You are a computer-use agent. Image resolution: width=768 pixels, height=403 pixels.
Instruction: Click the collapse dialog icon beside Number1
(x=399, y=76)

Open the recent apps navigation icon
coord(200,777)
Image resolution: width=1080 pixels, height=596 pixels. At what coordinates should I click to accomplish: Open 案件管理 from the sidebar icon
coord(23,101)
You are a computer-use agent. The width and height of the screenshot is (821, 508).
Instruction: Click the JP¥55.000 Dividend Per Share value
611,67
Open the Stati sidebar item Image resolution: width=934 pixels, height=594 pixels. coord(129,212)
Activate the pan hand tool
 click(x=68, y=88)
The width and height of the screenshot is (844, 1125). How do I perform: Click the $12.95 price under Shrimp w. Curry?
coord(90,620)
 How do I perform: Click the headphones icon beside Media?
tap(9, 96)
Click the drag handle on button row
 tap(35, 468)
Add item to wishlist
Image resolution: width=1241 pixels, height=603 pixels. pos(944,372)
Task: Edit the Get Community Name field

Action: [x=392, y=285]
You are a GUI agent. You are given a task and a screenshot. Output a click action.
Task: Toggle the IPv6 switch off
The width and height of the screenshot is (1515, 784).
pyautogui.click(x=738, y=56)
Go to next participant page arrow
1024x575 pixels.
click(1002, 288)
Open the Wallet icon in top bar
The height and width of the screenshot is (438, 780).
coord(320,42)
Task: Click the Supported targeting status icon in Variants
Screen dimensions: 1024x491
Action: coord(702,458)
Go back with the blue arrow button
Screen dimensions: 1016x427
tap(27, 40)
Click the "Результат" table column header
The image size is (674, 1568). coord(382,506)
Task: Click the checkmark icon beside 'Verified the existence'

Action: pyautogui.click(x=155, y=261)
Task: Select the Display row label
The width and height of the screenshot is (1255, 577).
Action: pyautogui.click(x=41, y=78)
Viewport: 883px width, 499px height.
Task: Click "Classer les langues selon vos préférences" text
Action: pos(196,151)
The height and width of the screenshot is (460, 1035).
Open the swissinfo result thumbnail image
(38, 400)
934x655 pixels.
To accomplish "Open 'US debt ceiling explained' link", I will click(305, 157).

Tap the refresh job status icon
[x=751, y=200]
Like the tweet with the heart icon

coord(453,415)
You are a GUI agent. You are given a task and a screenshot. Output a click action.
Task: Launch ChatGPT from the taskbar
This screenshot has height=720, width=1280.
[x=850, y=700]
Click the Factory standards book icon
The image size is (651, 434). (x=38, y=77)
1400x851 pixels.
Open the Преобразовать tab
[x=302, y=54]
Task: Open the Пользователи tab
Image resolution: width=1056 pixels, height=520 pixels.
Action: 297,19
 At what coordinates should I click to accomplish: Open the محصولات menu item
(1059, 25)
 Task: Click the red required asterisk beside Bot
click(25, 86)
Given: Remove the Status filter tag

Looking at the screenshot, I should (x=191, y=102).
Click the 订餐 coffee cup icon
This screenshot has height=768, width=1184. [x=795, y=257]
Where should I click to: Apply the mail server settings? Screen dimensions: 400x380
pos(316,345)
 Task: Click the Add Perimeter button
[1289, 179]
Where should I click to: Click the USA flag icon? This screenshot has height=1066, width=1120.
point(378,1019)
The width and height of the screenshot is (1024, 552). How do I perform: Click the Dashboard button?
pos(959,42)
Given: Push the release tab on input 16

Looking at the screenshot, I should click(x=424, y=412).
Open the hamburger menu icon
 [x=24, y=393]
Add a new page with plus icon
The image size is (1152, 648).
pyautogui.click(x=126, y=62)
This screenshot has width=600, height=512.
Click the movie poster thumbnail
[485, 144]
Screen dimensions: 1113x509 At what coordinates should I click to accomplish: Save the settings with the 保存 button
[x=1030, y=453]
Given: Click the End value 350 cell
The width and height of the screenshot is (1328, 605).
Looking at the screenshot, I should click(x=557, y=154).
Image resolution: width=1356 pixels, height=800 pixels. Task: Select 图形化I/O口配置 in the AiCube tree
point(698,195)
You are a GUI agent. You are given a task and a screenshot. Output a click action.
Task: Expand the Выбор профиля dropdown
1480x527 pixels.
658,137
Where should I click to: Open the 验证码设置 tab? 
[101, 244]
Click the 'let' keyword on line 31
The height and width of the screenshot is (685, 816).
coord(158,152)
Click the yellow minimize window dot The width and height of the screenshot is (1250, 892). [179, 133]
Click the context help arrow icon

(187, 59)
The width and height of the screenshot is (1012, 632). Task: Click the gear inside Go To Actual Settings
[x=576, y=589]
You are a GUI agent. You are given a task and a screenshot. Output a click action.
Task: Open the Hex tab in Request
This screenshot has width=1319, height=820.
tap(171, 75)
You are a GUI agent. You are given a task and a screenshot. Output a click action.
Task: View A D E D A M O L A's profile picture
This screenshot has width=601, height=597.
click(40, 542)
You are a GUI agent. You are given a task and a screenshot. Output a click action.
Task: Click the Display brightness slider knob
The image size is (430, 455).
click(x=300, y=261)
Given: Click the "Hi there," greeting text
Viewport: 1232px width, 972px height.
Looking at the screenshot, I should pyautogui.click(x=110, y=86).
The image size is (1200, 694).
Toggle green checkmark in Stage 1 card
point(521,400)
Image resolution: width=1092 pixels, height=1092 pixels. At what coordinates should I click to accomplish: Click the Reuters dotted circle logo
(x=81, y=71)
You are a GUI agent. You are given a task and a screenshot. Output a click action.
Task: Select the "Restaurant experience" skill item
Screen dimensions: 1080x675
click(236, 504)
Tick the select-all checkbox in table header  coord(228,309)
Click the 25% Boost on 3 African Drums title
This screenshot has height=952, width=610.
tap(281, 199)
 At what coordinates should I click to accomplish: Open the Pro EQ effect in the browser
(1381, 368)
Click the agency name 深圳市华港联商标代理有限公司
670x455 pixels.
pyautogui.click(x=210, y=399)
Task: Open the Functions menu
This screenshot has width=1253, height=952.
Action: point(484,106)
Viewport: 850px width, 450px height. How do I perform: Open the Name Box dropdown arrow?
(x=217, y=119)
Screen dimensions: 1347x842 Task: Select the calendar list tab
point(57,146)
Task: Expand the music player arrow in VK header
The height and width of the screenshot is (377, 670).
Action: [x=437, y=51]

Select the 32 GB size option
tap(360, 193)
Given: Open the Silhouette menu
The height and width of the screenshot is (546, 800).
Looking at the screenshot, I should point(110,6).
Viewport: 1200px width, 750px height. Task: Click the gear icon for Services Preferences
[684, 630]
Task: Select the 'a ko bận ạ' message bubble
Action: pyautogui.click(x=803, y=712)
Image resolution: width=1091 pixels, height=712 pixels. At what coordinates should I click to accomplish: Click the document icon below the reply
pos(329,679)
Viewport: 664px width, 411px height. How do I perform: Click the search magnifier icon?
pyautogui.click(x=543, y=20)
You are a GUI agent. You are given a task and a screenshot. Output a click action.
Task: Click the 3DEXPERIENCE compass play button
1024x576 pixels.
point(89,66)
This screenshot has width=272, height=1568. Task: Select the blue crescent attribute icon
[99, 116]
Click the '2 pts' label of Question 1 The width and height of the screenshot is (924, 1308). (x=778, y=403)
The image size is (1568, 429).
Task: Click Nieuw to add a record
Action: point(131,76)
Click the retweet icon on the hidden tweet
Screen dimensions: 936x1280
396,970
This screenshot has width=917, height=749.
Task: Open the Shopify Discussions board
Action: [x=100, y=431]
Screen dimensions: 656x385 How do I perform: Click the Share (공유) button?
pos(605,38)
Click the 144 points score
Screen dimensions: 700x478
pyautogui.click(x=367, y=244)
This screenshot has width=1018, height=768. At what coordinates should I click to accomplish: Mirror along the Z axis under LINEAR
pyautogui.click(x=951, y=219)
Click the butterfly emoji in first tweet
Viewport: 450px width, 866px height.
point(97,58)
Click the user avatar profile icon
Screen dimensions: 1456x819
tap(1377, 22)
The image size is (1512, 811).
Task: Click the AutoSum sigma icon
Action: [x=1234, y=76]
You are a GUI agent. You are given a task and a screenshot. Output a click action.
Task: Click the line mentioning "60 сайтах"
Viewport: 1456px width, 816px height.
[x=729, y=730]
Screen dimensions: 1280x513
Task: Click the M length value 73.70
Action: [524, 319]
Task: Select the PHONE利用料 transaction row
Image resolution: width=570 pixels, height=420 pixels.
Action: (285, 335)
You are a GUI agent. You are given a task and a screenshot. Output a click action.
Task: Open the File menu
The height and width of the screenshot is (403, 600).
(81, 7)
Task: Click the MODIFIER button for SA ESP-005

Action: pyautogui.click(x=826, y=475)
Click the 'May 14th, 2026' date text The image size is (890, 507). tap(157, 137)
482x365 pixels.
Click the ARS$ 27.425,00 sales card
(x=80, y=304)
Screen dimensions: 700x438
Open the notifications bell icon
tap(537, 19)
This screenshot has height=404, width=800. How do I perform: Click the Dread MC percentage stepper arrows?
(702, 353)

- [Task brief]: Extract every line of the records above that contains the word "Expand".

- [Solution to this problem]:
Task: Expand the Выбор профиля dropdown
Task: Expand the music player arrow in VK header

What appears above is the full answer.